Sharing more than legal knowledge
With 21 years of experience as a Crown attorney, Driscoll has a great deal of practical information to share with her students, but she aspires to impart even more than that. “I want to let them know that they’re all going to find their way, even if they aren’t making straight As or winning moot prizes,” she says. “I wish someone had told me that when I was in law school.”
The best part of teaching is the connections that Driscoll makes with her students. She stays in touch with many of them, and others become colleagues. Some had different careers before they came to law school, which she finds interesting.
Teaching is a good reminder of how much of a privilege it is to work in the criminal justice system.
One young female student in Driscoll’s Criminal Trial Practice class several years ago stands out. “She was well prepared and good on her feet, and she had a quiet manner,” she says. “When she finished law school, she met with me to talk about becoming a Crown attorney. After our chat, she turned down a job at a law firm to become a Crown attorney. Maybe I do help my students find their way, which is very rewarding.”

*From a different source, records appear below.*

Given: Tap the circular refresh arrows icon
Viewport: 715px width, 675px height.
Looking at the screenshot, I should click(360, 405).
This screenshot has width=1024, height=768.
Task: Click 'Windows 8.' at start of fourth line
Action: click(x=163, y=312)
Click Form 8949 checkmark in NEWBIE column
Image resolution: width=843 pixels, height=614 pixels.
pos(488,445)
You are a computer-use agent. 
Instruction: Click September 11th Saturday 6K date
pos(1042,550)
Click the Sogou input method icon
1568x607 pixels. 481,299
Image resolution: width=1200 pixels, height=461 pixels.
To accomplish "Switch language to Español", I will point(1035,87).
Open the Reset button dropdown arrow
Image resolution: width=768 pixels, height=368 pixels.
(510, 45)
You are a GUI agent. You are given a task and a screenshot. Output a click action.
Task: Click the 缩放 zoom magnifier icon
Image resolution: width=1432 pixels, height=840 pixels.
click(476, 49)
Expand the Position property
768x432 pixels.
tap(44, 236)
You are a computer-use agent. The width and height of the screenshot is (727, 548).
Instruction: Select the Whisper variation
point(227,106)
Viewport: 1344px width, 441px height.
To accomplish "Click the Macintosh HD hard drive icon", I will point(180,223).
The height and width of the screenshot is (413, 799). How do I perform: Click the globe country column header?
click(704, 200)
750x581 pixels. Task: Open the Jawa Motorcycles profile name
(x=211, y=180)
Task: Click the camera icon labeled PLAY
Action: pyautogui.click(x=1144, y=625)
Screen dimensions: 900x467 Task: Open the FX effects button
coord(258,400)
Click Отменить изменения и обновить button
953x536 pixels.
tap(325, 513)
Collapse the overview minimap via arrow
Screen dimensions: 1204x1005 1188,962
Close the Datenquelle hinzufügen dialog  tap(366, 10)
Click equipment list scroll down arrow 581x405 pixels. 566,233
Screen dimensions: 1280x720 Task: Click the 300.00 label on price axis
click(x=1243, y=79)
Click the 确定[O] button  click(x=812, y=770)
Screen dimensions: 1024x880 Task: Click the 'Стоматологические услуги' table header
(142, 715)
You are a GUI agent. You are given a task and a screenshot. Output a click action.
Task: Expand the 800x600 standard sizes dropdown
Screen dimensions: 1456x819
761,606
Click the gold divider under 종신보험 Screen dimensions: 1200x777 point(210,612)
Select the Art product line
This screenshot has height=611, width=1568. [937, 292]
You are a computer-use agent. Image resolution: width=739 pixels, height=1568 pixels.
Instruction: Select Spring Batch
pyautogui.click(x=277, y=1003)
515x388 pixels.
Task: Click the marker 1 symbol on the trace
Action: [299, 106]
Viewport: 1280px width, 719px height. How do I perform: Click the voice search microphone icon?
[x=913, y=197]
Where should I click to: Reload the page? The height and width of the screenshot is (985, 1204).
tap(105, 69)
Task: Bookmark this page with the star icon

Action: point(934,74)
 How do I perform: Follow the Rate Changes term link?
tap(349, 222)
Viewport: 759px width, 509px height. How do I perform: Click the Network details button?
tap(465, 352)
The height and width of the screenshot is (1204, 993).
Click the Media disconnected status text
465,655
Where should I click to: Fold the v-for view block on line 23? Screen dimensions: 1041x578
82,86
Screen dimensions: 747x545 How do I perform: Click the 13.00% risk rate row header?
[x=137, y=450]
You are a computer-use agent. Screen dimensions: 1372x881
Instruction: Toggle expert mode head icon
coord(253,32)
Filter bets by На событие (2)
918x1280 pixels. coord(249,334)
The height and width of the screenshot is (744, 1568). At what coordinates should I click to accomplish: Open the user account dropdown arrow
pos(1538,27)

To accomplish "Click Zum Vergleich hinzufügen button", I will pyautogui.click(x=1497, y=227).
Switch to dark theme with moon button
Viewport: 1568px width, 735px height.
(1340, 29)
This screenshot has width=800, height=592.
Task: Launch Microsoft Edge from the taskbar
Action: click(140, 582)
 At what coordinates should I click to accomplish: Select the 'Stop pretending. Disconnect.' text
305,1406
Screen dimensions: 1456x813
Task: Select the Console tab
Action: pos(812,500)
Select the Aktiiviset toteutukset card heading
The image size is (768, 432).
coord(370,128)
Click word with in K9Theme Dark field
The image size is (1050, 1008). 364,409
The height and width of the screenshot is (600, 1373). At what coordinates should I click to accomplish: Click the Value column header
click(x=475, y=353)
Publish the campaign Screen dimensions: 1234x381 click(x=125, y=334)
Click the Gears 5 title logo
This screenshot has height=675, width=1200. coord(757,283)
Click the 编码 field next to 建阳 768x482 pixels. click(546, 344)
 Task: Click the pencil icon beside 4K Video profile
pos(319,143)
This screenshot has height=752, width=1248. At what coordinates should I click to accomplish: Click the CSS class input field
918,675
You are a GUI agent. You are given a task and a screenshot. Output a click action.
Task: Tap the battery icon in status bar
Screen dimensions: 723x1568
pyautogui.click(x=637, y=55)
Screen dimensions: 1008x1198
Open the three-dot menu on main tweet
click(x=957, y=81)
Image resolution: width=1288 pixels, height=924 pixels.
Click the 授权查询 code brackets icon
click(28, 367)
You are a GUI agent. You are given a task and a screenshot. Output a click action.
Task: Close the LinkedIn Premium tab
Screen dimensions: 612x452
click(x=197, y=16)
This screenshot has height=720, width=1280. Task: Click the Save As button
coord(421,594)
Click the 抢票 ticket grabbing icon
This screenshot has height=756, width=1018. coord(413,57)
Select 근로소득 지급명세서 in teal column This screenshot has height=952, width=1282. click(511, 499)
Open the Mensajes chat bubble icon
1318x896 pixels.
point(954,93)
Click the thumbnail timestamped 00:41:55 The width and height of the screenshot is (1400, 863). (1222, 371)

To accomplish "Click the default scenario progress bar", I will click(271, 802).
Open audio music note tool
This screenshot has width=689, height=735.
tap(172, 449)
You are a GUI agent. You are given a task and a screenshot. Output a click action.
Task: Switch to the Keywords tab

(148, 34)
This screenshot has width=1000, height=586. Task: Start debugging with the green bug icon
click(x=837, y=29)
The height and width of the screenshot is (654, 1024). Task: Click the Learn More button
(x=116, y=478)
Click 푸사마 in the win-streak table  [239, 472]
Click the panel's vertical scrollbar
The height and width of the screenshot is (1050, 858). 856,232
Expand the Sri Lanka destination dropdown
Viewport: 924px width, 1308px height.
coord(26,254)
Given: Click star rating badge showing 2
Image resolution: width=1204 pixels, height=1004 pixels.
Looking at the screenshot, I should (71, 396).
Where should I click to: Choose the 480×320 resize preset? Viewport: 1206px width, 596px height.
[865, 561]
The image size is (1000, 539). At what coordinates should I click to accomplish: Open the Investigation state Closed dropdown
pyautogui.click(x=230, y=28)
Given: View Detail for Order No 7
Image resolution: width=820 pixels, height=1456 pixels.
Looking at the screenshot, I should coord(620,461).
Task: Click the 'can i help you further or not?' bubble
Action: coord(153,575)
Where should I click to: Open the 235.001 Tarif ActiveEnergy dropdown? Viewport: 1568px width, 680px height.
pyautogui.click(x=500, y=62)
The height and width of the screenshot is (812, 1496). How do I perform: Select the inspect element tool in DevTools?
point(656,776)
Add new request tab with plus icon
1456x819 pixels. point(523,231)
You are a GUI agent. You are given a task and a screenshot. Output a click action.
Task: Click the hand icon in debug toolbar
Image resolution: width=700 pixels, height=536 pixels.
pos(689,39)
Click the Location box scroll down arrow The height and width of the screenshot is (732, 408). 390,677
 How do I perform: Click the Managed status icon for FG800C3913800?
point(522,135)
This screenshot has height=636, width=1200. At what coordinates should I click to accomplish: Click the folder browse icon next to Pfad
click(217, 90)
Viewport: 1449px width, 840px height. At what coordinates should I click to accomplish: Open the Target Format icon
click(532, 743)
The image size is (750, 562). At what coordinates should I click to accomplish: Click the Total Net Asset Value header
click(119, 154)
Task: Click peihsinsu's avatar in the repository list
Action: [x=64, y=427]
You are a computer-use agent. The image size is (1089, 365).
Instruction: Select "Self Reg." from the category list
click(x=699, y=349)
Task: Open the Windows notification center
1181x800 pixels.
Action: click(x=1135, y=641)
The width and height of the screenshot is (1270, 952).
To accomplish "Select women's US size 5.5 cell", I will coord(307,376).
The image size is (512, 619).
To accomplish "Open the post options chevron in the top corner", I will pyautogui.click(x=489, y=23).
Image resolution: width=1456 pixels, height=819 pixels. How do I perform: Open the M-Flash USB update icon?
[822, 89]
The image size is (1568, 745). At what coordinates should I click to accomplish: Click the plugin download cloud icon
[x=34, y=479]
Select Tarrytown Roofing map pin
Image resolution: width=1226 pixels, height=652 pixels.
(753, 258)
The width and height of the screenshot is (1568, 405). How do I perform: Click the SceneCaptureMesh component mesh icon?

Driscoll knew she wanted to be a lawyer when she took a law course in Grade 12 at Halifax West High School, where she watched a trial with Judge Alanna Murphy (LLB ’86) and Halifax criminal lawyer Joel Pink (LLB ’69). “I think I can do that,” she recalls telling herself at the time. Now she has come full circle. “I love the students’ enthusiasm and excitement, which really energizes me. Teaching is a good reminder of how much of a privilege it is to work in the criminal justice system.”